● **INSTRUCTIONS TO FOLLOW**:
Continue the passage on administrative tribunals deciding Charter issues, starting right after its final sentence.

● **TEXT FOR ANALYSIS**:
◇ ◇ ◇ ◇ ◇ ◇ ◇
Here the court cites the case of York Region District School Board v. Elementary Teachers’ Federation of Ontario (SCC, 2024) as approval for the to-me obvious validity of the Charter being heard by tribunals, if pled and relevant:[24] The Supreme Court of Canada wrote recently about the need for administrative tribunals to address Charter issues that arise for adjudication in cases before them. In York Region District School Board v. Elementary Teachers’ Federation of Ontario, 2024 SCC 22 (CanLII) the Court held:[89] The principles governing remedial jurisdiction under the Charter apply to both courts and administrative tribunals. Tribunals should play a primary role in the determination of Charter issues falling within their specialized jurisdiction (i.e., where the essential factual character of the matter falls within the tribunal’s specialized statutory jurisdiction). In exercising their statutory discretion, tribunals must comply with the Charter (Conway, at paras. 20-21 and 78-81).
◇ ◇ ◇ ◇ ◇ ◇ ◇
Stored records
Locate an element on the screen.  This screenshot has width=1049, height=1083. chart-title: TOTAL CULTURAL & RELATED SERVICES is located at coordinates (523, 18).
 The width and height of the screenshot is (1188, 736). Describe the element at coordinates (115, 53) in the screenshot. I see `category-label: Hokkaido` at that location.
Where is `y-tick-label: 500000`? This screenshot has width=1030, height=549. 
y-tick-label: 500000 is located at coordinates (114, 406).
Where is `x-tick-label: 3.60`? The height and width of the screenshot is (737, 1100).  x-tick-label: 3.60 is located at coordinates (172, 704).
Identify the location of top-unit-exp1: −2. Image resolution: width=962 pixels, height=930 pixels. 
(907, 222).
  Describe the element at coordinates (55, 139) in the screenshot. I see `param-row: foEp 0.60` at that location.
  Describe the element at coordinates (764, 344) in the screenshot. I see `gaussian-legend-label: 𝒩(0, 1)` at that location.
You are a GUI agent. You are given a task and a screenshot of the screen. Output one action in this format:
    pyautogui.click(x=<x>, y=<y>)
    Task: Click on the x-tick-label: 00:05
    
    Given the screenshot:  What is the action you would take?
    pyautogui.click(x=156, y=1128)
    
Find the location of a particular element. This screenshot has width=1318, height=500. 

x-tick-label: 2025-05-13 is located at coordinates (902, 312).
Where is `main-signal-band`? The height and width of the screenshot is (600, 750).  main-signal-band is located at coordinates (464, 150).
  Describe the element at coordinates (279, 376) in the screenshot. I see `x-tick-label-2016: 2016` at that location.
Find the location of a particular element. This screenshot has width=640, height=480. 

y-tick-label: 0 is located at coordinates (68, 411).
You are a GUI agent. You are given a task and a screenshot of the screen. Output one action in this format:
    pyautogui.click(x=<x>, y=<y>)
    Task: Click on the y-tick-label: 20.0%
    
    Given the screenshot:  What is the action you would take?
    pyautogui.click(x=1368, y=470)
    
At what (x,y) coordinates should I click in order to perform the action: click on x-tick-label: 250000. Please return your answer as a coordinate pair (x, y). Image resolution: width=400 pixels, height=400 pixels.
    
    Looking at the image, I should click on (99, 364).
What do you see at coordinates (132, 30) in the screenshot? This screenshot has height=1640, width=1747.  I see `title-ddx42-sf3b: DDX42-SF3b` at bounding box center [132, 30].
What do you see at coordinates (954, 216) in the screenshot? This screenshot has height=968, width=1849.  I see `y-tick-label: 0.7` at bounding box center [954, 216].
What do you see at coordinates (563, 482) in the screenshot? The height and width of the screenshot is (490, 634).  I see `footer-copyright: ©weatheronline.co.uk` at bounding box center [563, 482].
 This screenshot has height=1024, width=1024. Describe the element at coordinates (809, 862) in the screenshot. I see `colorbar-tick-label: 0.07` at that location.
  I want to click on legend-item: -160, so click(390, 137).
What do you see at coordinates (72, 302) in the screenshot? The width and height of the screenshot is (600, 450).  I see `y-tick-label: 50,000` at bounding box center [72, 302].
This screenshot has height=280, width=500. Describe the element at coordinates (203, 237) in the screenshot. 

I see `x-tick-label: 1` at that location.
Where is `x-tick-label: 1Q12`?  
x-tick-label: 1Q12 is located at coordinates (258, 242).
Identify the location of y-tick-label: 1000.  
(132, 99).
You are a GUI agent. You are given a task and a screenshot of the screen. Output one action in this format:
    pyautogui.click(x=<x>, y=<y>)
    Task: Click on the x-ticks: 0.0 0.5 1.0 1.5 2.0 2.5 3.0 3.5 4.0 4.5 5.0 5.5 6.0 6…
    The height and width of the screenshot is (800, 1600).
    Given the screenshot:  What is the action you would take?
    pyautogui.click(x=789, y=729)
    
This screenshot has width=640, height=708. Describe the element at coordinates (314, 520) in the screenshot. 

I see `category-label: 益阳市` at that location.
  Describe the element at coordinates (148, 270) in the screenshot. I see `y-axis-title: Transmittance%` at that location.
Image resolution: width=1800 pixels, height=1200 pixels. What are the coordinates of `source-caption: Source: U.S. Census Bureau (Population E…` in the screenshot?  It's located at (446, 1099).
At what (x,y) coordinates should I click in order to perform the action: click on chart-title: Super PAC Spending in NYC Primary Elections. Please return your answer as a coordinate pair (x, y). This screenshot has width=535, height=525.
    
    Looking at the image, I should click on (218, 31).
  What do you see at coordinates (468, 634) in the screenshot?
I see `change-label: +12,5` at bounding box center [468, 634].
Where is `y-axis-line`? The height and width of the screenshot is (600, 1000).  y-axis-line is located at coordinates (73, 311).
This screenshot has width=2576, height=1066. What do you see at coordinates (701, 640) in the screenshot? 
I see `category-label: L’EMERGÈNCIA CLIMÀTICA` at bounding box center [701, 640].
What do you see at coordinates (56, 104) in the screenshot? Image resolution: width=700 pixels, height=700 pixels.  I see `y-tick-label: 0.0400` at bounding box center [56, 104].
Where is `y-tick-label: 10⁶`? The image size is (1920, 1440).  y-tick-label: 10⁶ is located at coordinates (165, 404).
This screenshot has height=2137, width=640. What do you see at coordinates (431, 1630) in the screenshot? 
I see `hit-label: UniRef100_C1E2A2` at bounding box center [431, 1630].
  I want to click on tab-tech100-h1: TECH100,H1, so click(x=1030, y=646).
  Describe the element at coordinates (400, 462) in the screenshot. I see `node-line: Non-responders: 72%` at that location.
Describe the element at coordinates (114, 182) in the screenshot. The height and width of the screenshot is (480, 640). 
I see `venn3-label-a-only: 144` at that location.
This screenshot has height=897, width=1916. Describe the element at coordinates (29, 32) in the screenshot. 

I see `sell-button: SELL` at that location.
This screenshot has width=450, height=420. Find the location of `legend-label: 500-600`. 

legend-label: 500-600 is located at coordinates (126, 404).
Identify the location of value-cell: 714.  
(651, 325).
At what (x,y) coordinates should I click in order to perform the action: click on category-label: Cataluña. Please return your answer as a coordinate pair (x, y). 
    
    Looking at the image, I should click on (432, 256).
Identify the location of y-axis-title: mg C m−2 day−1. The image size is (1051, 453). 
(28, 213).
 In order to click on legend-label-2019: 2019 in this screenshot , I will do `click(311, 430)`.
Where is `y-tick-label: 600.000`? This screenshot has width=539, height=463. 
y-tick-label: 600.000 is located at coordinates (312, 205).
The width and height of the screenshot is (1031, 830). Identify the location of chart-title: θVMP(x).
◇ ◇ ◇ ◇ ◇ ◇ ◇
● **OUTPUT OF THE TASK**:
[90] This is, in part, an access to justice issue. There are practical advantages and a constitutional basis for allowing Canadians to assert their Charter rights in the most accessible forum available (Conway, at para. 79). Charter rights can be effectively vindicated through the exercise of statutory powers and processes, meaning that claimants do not need to have separate recourse to the courts for their Charter rights to be vindicated (Conway, at para. 103).
[91] Where a Charter right applies, an administrative decision-maker should perform an analysis that is consistent with the relevant Charter provision. Administrative tribunals are empowered — and, for the effective administration of justice, called upon — to conduct an analysis consistent with the Charter where a claimant’s constitutional rights apply (Conway, at paras. 78-81; R. v. Bird, 2019 SCC 7, [2019] 1 S.C.R. 409, at para. 52). It was therefore incumbent on the arbitrator to proactively address the s. 8 issue that manifested itself on the facts of the grievance. It is insufficient to revert to a separate “well developed arbitral common law” privacy right framework, or to another framework, as the arbitrator did in this instance (A.F., at para. 13). As I have explained, the Charter and relevant s. 8 jurisprudence were legal constraints that applied to the arbitrator’s decision (Vavilov, at para. 101). In other words, the arbitrator was required to decide the grievance consistent with the requirements of s. 8. This would properly entail drawing on both the relevant body of arbitral decisions and the s. 8 jurisprudence.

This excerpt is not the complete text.